Indiana’s Natural Resources Commission has approved a bobcat trapping season in 40 southern Indiana counties, including Dearborn, Franklin, Ohio, Ripley, and Switzerland.
The season will run from Nov. 8 to Jan. 31. Licensed trappers will be allowed to harvest one bobcat per year, up to a statewide maximum of 250 bobcats. State lawmakers mandated the department formulate rules for a trapping season in 2024. The rules are currently awaiting final signatures from Gov. Mike Braun and Attorney General Mike Rokita.
"There's a lot of us super excited about it. We've been having to release these animals for years," said Indiana State Trappers Association Board member Nick Erny, while advocating for the trapping season.
He expects the bag limit will be increased in the coming years.
While the Indiana DNR says the bobcat population is sufficient to prevent threats of extinction, Indiana Public Broadcasting reports critics, like Samantha Chapman with Humane World for Animals, argue there isn’t adequate population data. That, she said, contradicts science-based wildlife conservation.
Jack Sutton is executive director of the Oak Heritage Conservancy, which manages 15 nature preserves across southeast Indiana, including its largest, Hilltop Preserve, in West Harrison, Ind., just across the state line from Ohio. He says the conservancy has spotted bobcats on its trail cameras at some locations.
"Bobcats are a phenomenal success story," he says. "They were listed on the state's endangered species list in 1969 but in 2005 they were de-listed. In the past 20 years, their population has grown. The fact that DNR is taking steps to add them to the [list of] animals that are permitted to be trapped — I think it demonstrates how the population has grown and is doing quite well."
That said, he doesn't expect the conservancy will allow trapping on its lands.
Could this affect Ohio's bobcat population?
Sutton suggests it might be a good idea to study how trapping in Indiana may or may not affect the bobcat population in Ohio.
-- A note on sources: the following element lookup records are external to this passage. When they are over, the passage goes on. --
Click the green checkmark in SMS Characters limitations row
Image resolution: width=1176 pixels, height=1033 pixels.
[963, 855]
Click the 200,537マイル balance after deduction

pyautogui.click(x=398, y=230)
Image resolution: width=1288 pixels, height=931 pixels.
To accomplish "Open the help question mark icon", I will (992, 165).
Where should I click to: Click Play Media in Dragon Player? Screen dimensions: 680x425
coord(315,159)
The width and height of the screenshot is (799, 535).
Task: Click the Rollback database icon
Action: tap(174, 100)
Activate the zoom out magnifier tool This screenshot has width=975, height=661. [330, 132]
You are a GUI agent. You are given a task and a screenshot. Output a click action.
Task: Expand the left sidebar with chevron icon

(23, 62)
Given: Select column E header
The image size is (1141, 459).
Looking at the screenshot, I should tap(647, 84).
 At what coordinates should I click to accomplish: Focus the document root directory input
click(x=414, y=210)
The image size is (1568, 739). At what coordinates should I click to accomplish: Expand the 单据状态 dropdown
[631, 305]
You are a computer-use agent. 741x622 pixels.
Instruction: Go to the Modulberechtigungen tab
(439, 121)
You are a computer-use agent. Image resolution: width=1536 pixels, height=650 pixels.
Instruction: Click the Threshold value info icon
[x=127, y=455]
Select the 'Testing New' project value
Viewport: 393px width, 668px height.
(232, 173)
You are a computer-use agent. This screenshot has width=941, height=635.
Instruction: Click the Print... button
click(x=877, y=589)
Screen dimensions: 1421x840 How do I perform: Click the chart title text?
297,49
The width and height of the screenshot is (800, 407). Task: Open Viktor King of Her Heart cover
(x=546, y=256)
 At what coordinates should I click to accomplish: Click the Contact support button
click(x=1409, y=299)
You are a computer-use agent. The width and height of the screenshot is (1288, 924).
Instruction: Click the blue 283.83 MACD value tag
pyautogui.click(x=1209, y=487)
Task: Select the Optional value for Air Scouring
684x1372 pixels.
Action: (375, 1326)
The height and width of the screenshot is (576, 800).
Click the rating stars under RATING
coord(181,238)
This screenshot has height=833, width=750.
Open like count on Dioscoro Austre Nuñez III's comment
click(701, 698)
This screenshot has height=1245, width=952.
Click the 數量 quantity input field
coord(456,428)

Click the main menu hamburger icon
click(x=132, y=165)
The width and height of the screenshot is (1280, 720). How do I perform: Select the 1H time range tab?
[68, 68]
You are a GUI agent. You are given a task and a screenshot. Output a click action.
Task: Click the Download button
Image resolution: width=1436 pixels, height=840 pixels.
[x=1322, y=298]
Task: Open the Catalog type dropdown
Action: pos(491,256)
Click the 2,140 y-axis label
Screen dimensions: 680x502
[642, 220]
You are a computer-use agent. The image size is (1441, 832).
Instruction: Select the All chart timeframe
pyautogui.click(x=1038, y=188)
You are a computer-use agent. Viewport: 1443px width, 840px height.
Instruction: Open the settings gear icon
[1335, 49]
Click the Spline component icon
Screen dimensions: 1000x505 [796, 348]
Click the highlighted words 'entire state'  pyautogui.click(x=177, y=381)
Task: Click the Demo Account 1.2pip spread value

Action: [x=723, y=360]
Bobcats are native to Ohio but were extirpated from the state by the 1850s, meaning while they weren't extinct, there weren't any here. The Ohio Department of Natural Resources reports the wild cat species began repopulating in the mid-1900s, but sightings are more frequent in the southern and eastern parts of the state.
"There's probably some bobcats coming in from from the west through Indiana," says Wildlife Management Supervisor Brett Beatty of the Ohio Department of Natural Resources (ODNR) Wildlife Division’s District 5. "Honestly, there's no way to know just how much [trapping in Indiana] would impact our population directly, especially as our populations get more established here and have their own territories."
He says it's uncertain if hunting in those Indiana counties near Ohio could force bobcats to extend their territories into Ohio.
"I have full confidence in Indiana DNR to continue to monitor their population through their research and harvest data, and then we can see the results, and we'll get a good feel for what's happening over there," he adds. "Through our sightings and reports that we receive — particularly on the border counties there — we can do a little side-by-side and see if there's any impact."
The most recent report from the state, dated September 2023, states the Division of Wildlife had 561 confirmed sightings of bobcats in 2021. Sightings are largely confirmed using trail or security cameras and roadkill reports.
Bobcats have been confirmed in 81 of Ohio's 88 counties, including all counties in southwest Ohio. Warren County was the most recent to join the list, with the first confirmed sighting coming in 2021.
The ODNR in 2018 considered reopening a bobcat trapping season but those plans were indefinitely put on hold after public opposition to the proposal. Bobcats were removed from Ohio's threatened species list in 2014.
A 2023 report from researchers at Ohio University concluded the state's bobcat population could withstand limited harvesting. It noted a high level of monitoring would be required to ensure the population remained stable.
More about bobcats
According to the Ohio Department of Natural Resources, bobcats are generally solitary creatures. They eat rabbits, hares, rodents (squirrels, woodrats, mice, voles), deer, and less commonly, birds, reptiles, insects, and eggs.
Beatty says bobcats present minimal risk to your household pets.
"Typically, the only interactions I see would be folks with poultry, whether it be backyard chickens or ducks or something like that, that sometimes get predated by bobcats. Folks [should] make sure their pen is sound, that nothing can get in or they can't get out, just doing good husbandry practice with your backyard birds," he says.
They breed year-round, though most usually from December to May. Offspring born in the spring and summer are usually ready to head out on their own by fall or winter. The animals can weigh 15-30 pounds and be about 30-50 inches long, with short tails of about 4-5 inches.
You can report bobcat sightings using the ODNR Wildlife Reporting Tool.